The solution is to not use regular expressions on HTML. See this great article on the subject: http://www.codinghorror.com/blog/2009/11/parsing-html-the-cthulhu-way.html
Bottom line is that HTML is not a regular language, so regular expressions are not a good fit. You have variations in white space, potentially unclosed tags (who is to say the HTML you are scraping is going to always be correct?), among other challenges.
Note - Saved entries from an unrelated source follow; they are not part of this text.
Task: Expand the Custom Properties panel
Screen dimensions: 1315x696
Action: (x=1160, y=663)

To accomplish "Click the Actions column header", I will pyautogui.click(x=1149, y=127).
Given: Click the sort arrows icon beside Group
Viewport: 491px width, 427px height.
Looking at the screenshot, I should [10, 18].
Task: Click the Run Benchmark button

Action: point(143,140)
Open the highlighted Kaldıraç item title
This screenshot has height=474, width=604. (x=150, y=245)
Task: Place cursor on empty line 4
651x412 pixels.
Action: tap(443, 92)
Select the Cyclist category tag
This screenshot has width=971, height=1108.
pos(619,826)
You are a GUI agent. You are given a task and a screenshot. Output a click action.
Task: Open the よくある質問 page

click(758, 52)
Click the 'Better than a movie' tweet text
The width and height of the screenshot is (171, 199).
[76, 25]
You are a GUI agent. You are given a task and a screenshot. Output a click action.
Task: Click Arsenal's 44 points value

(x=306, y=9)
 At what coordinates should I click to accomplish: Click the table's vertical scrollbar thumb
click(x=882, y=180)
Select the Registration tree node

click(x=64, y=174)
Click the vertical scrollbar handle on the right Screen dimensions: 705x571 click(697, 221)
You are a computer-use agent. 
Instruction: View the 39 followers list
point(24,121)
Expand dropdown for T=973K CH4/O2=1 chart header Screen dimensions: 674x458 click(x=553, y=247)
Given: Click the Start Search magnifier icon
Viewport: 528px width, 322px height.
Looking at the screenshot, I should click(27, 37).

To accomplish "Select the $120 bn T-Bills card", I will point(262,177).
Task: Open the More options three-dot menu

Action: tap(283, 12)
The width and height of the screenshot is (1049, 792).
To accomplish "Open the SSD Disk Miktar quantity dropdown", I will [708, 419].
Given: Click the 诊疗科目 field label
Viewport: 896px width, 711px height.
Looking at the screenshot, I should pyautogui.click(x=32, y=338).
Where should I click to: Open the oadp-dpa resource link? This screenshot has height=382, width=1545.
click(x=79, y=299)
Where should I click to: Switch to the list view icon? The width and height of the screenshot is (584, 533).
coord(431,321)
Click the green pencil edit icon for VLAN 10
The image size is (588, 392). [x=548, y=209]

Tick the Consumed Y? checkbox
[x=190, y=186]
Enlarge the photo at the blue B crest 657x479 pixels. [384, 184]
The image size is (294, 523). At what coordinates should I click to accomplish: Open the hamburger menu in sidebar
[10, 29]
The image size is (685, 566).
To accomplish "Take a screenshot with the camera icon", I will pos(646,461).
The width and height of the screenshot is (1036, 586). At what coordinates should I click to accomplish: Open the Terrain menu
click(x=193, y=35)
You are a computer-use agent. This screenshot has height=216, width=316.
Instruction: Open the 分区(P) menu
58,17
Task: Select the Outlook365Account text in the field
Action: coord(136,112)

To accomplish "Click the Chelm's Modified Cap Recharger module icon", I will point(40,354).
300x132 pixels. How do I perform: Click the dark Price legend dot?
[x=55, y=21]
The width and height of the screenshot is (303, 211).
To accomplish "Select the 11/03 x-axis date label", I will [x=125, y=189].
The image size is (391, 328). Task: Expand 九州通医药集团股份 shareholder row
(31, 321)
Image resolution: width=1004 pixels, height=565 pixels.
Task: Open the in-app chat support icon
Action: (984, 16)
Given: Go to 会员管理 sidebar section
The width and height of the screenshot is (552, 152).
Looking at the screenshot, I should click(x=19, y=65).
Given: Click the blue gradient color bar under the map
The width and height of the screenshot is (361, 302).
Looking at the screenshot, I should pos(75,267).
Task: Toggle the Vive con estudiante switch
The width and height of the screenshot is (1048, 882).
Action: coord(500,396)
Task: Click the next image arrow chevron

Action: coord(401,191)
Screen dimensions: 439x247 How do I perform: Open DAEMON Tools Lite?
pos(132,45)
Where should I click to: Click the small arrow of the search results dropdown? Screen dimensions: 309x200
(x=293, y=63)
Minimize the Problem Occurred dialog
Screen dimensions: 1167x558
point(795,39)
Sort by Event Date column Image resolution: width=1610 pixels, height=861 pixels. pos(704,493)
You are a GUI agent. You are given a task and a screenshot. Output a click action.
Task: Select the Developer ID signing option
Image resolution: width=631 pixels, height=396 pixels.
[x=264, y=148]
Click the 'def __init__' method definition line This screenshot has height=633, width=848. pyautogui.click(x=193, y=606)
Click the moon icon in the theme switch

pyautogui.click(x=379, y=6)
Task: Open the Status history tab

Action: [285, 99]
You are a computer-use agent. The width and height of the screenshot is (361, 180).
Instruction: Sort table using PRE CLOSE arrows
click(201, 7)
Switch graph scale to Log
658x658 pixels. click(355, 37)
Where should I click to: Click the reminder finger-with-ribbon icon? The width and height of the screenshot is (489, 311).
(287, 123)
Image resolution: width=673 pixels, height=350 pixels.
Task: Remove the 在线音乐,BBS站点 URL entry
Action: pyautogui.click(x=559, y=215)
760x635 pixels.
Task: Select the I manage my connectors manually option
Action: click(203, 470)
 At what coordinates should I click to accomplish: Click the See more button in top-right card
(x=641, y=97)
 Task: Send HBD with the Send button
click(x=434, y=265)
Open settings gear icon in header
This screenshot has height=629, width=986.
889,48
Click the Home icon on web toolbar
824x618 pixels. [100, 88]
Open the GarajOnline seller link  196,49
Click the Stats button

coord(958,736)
Instead, use PHP's DomDocument
, impress your friends, AND do it the right way every time:
// create a new DOMDocument
$doc = new DOMDocument();
// load the string into the DOM
$doc->loadHTML('<td class="things"><div class="stuff"><p>I need to capture this text.</p></div></td>');
// since we are working with HTML fragments here, remove <!DOCTYPE
$doc->removeChild($doc->firstChild);
// likewise remove <html><body></body></html>
$doc->replaceChild($doc->firstChild->firstChild->firstChild, $doc->firstChild);
$contents = array();
//Loop through each <p> tag in the dom and grab the contents
// if you need to use selectors or get more complex here, consult the documentation
foreach($doc->getElementsByTagName('p') as $paragraph) {
$contents[] = $paragraph->textContent;
}
print_r($contents);
Documentation
This PHP extension is regarded as "standard", and is usually already installed on most web servers -- no third-party scripts or libraries required. Enjoy!